A pair of large banks came forward today in support of OTS Director John Reich’s plea to halt foreclosures until the Financial Stability Plan’s loan modification program is finalized.
JPMorgan Chase plans to halt new foreclosures for owner-occupied homes through March 6, which should be ample enough time for the new plan to be unveiled.
In late October, the company said it would not put any additional loans in the foreclosure process for the following 90 days as it reviewed its entire mortgage portfolio.
Citi also issued a statement today, notifying homeowners it initiated a foreclosure moratorium on all Citi-owned first mortgages and loans Citi services where they have reached an understanding with the investor.
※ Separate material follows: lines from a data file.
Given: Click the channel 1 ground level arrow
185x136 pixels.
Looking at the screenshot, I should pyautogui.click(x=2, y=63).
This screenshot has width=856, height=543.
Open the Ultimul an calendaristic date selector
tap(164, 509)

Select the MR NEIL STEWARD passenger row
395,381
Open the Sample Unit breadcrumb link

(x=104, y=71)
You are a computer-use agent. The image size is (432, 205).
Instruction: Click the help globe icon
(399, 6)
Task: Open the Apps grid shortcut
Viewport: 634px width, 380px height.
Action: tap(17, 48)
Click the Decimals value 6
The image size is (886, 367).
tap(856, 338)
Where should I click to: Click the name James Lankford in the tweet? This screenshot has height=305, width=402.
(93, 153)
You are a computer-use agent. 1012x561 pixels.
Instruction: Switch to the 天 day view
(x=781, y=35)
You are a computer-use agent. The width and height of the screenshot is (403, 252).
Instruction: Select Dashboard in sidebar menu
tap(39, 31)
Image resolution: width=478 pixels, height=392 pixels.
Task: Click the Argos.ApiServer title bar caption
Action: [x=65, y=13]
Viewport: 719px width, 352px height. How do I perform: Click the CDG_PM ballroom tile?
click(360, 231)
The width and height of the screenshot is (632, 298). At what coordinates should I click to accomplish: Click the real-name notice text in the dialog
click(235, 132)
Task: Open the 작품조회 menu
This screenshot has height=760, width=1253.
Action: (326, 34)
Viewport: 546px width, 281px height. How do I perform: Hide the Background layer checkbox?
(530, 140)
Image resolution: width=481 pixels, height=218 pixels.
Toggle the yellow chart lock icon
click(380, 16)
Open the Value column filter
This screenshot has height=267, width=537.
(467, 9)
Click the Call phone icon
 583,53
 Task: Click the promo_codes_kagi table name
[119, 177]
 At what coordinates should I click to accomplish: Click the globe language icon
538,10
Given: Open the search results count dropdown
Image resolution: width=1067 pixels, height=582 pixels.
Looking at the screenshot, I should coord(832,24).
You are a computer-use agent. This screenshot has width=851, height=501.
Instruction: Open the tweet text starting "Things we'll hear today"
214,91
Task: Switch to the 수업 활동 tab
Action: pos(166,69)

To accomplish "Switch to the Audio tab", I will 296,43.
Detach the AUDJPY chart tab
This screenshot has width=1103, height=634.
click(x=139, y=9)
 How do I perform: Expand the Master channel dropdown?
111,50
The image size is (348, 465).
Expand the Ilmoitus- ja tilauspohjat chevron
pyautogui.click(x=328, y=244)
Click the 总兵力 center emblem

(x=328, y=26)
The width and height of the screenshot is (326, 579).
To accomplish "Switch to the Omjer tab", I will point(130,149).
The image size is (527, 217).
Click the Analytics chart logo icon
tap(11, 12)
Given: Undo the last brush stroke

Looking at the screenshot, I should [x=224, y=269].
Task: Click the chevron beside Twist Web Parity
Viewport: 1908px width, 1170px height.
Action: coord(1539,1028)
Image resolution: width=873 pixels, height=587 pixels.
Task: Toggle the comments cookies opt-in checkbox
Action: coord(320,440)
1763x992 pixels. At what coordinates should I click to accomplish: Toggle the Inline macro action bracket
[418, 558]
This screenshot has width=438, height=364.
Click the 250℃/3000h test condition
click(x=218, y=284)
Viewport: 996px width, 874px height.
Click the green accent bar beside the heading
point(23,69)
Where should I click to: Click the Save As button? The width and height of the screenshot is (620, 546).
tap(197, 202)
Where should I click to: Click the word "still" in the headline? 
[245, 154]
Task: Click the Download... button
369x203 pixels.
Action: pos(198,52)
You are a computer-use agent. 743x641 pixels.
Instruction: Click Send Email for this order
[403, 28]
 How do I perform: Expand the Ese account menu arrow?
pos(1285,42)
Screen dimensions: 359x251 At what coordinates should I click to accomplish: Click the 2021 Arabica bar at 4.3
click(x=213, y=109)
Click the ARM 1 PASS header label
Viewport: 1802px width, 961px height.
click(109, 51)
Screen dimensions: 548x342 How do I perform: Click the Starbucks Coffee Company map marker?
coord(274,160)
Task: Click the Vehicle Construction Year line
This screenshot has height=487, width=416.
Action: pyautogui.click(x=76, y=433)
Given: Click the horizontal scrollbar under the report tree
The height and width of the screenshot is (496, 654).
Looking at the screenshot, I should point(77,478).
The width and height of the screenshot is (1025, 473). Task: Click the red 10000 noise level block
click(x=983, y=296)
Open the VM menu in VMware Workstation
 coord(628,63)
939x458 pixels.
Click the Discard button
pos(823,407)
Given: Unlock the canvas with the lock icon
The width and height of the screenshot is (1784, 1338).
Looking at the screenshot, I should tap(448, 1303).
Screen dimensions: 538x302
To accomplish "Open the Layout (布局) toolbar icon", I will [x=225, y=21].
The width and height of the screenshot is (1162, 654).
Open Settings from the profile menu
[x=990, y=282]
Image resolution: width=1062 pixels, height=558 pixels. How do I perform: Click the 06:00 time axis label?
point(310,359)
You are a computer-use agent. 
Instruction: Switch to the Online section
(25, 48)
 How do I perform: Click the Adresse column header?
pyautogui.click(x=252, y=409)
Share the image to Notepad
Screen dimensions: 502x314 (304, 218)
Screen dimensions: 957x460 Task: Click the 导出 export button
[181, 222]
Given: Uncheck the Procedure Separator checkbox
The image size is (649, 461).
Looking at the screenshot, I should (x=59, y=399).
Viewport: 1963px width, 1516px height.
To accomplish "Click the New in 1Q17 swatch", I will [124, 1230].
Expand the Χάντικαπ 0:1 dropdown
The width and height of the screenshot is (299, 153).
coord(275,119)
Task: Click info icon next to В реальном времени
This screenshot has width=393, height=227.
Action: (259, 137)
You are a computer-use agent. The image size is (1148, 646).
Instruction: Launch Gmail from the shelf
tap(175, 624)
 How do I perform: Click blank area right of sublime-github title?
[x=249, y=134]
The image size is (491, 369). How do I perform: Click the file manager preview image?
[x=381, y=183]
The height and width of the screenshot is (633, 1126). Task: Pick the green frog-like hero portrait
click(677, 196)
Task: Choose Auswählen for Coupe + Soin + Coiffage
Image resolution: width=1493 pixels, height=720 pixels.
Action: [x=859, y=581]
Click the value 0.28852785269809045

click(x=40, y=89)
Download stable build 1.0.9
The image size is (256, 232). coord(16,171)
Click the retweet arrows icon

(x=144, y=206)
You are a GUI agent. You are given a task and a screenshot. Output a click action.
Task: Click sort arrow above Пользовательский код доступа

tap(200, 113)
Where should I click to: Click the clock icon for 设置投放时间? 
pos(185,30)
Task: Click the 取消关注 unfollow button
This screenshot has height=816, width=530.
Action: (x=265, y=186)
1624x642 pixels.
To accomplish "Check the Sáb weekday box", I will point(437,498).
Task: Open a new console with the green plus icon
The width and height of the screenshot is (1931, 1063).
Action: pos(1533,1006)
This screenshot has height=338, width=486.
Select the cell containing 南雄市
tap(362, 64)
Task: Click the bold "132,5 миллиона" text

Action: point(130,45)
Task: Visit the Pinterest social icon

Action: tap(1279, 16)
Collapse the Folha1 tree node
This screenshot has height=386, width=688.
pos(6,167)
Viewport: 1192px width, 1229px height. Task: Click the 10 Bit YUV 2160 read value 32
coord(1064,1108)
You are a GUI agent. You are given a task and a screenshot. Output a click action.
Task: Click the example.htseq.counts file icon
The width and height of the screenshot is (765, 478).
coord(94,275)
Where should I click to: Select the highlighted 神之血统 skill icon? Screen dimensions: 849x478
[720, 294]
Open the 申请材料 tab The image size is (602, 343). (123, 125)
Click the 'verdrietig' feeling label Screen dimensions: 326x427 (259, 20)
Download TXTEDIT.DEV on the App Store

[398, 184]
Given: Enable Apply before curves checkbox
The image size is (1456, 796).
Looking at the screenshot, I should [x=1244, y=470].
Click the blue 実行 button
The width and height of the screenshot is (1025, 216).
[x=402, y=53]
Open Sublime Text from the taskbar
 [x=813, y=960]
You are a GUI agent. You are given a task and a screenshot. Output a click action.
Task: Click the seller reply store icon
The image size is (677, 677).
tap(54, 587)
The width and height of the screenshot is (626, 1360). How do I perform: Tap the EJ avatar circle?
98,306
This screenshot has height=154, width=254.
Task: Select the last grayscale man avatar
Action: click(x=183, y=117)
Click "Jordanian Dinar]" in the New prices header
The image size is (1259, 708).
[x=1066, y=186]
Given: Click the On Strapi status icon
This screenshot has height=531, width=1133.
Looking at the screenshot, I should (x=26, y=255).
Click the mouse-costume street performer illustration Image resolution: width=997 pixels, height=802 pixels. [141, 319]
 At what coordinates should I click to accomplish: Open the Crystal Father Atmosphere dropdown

The foreclosure freeze is good for home loans tied to principal residences, effective February 12 to March 12, or until details of the loan modification program are finalized, whichever is earlier.
“Today’s announcement expands on Citi’s current foreclosure moratorium in which Citi does not initiate or complete a foreclosure sale on any eligible borrower where Citi owns the mortgage, the borrower is seeking to stay in the home, which is his or her primary residence, is working in good faith with Citi and has sufficient income for affordable mortgage payments,” the company said in a statement.
Both mortgage lenders claim to have helped hundreds of thousands of borrowers avoid foreclosure since early 2007, when the mortgage crisis first got underway.
Last year, Citi said it kept four-out-of-five distressed borrowers with mortgages serviced by the company in their homes.
It’s expected that most every other significant bank and lender will place a similar moratorium on the mortgage loans they service until the great plan is worked out.
Update: Morgan Stanley is onboard as well, with a moratorium in place on its Saxon-serviced mortgages until March 6.
Fannie Mae and Freddie Mac also announced the suspension of evictions and foreclosure sales until March 6 in anticipation of the forthcoming mortgage plan.